A broad portfolio of decision support projects completed at Intel Corporation allows us to estimate, based on data, an answer to the question “how bad are we?” This is a measure of improvement achieved by migrating from weak methods, which in the vast majority of cases can be characterized as automating intuition with spreadsheets to strong methods using powerful algorithms. We use these results when discussing new projects with our senior management. We commit to a range of 10-15% in improvements to the quality of decisions; this is measured by increasing revenue, decreasing cost, or some combination of both. Regarding the amount of time required to reach a decision, we commit to a range stretching from a 5x decrease in process duration for exploring the traditional number of business scenarios to a 5x increase in the number of business scenarios explored in the traditional process duration. Our most successful projects have realized a 25% improvement in quality and a 10x reduction in duration of the decision process. 

Figure 3. Intel's 300mm 45nm wafers like the one shown here are used to make its newest dual and quad-core processors that are made up of hundreds of millions of the company's new 45nm transistors with Hafnium-based high-k metal gate silicon technology. Photo credit: Intel Newsroom.
When implementing these decision support systems, we have explored three distinct approaches to answering the question “how do we do better?” Initially we employed strong algorithms in brute force mode to try to overwhelm intuitions. After users helped ratify initial conditions and specified goals, our system produced a solution for complex tactical problems, like factory floor execution, that was carried out without modification. With appropriate user training to understand the algorithm and feedback loops to improve it, this worked well. But upon addressing more strategic problems, such as demand forecasting, we began leveraging intuitions in our decision support systems in ways intended to reduce the impact of biases. For example, we employed “wisdom of crowds” and “decision markets” to great advantage. Recently, in building decision support systems for our most senior management, we are making explicit use of intuition. We model and solve the business problem, ultimately providing a small set of very good solutions and a suite of graphical interrogation and what-if tools. Users can apply their business intuitions to select between the candidates or generate and evaluate additional candidates.
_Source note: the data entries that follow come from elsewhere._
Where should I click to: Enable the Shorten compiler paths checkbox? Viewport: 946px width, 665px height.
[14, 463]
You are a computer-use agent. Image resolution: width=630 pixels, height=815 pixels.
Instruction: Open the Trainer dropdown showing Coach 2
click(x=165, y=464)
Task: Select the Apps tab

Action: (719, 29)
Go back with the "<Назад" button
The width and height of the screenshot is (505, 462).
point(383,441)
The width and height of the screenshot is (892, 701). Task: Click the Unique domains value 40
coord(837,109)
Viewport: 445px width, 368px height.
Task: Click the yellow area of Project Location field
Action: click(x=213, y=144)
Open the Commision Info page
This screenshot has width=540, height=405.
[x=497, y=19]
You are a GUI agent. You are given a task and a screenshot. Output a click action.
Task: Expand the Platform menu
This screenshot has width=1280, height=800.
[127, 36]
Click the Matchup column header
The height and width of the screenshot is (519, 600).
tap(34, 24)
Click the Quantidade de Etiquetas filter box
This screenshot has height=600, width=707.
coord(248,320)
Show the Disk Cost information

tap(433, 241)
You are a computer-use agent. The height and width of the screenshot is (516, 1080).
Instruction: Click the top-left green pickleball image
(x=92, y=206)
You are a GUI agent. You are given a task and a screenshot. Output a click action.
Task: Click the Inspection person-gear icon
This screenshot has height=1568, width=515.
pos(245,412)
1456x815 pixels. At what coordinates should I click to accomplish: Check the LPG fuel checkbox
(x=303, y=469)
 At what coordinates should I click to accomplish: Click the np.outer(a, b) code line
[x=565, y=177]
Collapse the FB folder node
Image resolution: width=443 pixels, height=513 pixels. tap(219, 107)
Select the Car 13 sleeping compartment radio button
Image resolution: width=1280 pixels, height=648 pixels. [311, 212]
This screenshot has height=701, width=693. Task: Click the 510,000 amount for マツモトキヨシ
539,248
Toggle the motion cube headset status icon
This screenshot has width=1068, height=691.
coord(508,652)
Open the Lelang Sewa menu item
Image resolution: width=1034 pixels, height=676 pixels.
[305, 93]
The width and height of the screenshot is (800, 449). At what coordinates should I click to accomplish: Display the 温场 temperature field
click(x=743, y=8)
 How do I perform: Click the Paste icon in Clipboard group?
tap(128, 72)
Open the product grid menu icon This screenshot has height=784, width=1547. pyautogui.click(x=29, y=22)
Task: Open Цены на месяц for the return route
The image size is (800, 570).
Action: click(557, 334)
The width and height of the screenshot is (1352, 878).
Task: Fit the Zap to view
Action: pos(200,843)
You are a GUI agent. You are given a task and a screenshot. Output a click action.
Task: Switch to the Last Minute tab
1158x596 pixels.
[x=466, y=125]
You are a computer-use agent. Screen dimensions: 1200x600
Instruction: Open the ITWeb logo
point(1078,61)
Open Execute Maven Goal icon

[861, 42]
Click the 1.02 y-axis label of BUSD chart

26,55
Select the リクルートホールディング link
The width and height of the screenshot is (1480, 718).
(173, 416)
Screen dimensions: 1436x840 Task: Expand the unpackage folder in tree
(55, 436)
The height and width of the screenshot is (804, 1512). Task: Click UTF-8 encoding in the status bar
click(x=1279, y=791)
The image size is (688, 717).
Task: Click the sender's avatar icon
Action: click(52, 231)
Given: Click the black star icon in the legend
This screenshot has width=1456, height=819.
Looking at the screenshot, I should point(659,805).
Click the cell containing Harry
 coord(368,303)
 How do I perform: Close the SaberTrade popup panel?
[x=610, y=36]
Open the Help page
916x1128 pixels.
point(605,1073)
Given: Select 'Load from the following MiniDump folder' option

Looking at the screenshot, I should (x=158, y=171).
The analytics inform the intuitions and the intuitions inform the analytics. This third approach has generated very positive outcomes on multi-billion dollar decisions [3], much improved over previous methods.

These are encouraging results, but we are still only in the early stages of understanding how to optimally combine ancient and deeply-ingrained human mental processes with modern computers and algorithms [2]. The desire for faster, better decisions as a competitive business advantage drives our experimental work, but we continue to hope for a strong theory to offer guidance. 

References
[1] Kahneman, D., & Klein, G. (2009). Conditions for intuitive expertise: a failure to disagree. American Psychologist, 64(6), 515–526.

[2] Kempf, K. (2015). Applied mathematics for business decision making: the next frontiers, presented at 8th Inter. Congress on Industrial and Applied Mathematics, Beijing, 2015, 135-158.

[3] Sampath, S., Gel, E. S., Fowler, J. W., & Kempf, K. (2015). A Decision-Making Framework for Project Portfolio Planning at Intel Corporation. Interfaces, 45(5), 391-408.

[4] Simon, H. A. (1972). Theories of bounded rationality. In C. McGuire & R. Radner (Eds.), Decision and Organization, (pp. 161-176). Amsterdam: North-Holland Publishing Company. 

[5] Tversky, A., & Kahneman, D., (1974). Judgment under uncertainty: heuristics and biases. Science, 185(4157), 1124-31.

Karl Kempf is a senior fellow and director of Decision Engineering at Intel Corporation. He is a member of the National Academy of Engineering, a fellow of both the IEEE and INFORMS, and serves as a research adjunct at Arizona State University.